Radrika Settles said her one kind gesture — taking an elderly woman to a store and dropping her off — is turning into a nightmare.

"Folks making me feel like me doing the right thing was the wrong thing," Settles said as the search for Duckett entered its fifth day Friday. "They are saying awful things, I robbed her, I hurt her, and I put her somewhere."

She didn't want to show her face because of all the harsh things people are saying about her since Duckett disappeared.

"I don't want anyone to make me out as a monster," she said. "I just want to clear my name. I have not harmed, I have not hurt her, all I did was help her to the best of my ability."

Fed up with the accusations, Settles walked us through that Monday morning she spent with Duckett.

"She probably was with me from 9:18 to 9:25, if I am not mistaken. ... I was just giving someone a ride because I didn't want her to be hit by a car."

She says she noticed Duckett walking down a dangerous back road.

"The car that was coming up the road, which was a red Camry, it swerved, almost hit her, so I said to myself, 'Back up, don't leave her walking.'"

She says Duckett was grateful and didn't seem to be in a state of confusion at the time.

"I didn't know her personally to know that she had Alzheimer’s," Settles said. "She was like, 'Thank you, bless your heart, you have a good heart. God bless you, God bless you."

Settles says she stopped her at a store and waited as Duckett shopped.

"When she came out I asked her, 'You didn't get anything out the store?' She said, 'No he didn't have what I needed.'"

The woman  says she saw no reason to push the issue but instead offered to take her to another store.

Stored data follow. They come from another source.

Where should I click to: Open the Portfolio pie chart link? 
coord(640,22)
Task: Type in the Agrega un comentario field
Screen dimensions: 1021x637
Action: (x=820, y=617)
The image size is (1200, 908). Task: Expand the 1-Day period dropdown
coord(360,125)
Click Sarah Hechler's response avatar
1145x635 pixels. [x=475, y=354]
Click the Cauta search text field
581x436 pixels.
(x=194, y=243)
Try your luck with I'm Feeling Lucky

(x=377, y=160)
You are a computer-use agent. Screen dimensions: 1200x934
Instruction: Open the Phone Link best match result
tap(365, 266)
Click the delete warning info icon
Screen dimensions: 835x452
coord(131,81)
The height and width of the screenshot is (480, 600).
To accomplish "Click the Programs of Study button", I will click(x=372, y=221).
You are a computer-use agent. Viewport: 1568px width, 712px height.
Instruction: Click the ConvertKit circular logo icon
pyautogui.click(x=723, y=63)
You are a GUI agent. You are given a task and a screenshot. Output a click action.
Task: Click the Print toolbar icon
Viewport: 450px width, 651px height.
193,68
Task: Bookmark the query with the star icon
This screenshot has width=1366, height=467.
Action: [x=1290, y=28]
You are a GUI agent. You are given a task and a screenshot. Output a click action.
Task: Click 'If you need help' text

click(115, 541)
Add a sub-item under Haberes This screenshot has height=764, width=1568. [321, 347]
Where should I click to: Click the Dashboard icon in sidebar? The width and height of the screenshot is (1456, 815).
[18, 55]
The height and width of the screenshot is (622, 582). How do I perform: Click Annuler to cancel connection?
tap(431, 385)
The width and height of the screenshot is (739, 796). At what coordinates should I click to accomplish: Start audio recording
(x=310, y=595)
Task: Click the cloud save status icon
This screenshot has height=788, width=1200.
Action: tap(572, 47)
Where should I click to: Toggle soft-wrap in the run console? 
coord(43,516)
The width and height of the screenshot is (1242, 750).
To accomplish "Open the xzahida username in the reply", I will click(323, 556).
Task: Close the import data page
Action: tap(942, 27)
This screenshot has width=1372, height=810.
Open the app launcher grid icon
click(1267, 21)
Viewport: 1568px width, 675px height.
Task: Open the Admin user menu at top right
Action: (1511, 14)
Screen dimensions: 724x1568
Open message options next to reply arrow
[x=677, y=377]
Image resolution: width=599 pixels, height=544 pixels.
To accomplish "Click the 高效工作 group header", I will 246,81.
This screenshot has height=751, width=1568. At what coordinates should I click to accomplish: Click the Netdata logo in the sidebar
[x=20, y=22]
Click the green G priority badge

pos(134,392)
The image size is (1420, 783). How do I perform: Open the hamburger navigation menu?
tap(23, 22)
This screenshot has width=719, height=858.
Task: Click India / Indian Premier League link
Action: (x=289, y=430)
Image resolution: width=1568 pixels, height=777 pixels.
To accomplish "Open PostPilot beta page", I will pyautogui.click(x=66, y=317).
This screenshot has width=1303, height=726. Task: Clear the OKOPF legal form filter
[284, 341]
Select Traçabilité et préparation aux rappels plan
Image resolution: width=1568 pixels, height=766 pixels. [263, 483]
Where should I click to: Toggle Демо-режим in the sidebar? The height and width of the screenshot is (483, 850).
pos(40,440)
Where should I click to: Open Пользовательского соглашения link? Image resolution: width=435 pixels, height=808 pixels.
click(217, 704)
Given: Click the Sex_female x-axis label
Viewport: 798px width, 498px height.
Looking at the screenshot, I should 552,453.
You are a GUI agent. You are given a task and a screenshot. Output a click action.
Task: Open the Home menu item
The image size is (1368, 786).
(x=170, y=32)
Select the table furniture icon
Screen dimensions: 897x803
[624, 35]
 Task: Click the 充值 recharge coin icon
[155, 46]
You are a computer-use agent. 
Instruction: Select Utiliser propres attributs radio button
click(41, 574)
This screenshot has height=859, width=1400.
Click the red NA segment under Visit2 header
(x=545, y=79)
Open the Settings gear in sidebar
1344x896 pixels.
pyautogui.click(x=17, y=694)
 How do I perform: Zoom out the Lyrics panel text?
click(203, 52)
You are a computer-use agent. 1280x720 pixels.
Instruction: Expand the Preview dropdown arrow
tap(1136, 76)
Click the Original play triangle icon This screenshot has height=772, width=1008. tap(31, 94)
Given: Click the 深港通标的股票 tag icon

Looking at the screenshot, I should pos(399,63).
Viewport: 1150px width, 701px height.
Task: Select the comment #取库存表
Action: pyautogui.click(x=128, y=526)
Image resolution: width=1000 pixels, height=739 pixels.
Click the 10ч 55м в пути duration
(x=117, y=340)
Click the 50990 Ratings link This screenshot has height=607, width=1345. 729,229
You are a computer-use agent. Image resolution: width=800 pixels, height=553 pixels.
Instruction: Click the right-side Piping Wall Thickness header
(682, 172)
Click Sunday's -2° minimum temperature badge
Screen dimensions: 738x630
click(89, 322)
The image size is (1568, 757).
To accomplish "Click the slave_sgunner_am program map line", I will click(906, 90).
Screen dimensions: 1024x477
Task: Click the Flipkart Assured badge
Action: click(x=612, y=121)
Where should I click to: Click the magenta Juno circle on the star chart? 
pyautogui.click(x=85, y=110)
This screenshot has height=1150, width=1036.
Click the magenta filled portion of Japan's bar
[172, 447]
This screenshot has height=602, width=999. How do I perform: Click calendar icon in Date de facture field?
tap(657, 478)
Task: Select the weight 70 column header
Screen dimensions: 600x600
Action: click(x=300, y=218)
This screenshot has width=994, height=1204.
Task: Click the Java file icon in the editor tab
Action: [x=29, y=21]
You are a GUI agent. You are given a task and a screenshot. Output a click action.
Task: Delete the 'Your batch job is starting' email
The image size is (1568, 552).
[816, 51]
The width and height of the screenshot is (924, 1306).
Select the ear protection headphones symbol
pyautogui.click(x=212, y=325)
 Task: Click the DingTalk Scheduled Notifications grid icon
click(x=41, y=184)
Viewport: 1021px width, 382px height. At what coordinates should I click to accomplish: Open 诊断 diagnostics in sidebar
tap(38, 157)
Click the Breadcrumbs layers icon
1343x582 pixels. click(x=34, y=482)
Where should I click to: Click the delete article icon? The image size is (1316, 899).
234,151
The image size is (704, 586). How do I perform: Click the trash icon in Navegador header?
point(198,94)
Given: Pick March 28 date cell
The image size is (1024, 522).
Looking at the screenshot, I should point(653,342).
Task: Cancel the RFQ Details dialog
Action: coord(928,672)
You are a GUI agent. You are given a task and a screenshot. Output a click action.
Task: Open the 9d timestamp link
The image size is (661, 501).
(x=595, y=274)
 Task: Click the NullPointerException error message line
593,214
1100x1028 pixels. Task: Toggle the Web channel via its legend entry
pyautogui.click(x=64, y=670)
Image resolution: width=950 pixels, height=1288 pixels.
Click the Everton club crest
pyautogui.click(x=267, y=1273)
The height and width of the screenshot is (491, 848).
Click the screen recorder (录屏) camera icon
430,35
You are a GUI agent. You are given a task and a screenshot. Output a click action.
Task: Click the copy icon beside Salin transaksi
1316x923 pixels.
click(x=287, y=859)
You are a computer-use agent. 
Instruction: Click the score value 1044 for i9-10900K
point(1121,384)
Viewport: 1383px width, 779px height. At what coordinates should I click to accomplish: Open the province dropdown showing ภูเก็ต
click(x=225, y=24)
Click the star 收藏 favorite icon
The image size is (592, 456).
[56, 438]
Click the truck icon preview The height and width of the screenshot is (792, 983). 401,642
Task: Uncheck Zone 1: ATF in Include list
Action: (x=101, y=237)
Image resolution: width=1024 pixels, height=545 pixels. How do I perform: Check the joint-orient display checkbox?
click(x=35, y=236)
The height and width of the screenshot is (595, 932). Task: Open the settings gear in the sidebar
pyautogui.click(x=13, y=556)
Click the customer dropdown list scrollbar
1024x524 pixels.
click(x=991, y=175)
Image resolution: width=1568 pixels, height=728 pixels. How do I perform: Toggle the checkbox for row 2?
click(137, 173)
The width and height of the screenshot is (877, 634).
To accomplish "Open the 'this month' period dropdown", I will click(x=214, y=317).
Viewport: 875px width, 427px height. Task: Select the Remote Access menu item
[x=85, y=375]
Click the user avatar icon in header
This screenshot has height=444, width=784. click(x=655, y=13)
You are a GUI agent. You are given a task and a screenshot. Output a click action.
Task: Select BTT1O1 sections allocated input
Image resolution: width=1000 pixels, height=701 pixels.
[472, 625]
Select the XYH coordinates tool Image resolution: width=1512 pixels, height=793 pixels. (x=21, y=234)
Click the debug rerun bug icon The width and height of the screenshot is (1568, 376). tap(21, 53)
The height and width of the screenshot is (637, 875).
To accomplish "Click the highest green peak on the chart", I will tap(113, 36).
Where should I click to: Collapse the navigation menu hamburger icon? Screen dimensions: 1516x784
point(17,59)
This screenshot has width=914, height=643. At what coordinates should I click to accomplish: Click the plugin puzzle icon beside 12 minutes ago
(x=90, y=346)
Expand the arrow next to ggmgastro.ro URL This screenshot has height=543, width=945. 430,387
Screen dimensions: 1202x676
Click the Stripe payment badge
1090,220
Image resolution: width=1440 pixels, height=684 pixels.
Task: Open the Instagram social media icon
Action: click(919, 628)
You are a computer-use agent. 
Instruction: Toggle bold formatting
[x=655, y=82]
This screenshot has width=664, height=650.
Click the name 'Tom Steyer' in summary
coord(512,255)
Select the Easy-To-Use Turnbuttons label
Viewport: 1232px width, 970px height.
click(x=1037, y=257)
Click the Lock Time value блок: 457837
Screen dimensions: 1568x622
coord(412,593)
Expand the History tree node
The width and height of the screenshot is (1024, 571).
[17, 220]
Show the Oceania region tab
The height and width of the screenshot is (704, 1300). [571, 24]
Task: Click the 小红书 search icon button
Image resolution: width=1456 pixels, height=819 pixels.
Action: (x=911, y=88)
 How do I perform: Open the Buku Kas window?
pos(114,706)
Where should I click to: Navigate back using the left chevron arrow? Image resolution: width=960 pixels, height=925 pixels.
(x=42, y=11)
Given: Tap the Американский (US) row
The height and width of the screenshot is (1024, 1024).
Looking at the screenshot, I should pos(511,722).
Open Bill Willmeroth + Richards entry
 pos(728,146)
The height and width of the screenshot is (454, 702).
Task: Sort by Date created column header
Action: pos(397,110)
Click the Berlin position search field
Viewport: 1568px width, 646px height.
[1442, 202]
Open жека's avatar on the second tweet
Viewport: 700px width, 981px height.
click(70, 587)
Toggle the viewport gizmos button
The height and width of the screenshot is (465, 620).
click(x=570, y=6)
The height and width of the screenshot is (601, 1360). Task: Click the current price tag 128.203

Duckett declined and said she just wanted to go home.

The Good Samaritan says once she pulled up she even checked to make sure it was the right home.

"I said, 'Ma'am you sure you live here?' She said, 'Yeah I'm just seeing if I want to keep stretching my legs and walk to this corner.'"

With that reassurance, Settled said she drove off, only to turn back around to double check.

"Something said, 'Go back.' I went back, she was nowhere to be found."

Settles says she's told deputies everything she knows because she has nothing hide and just wants Duckett to be found safe.

"I gave them their first lead and I felt good about giving them that lead because it put them a step closer."

Settles says she plans to join the family as they continue searching from Duckett this Saturday.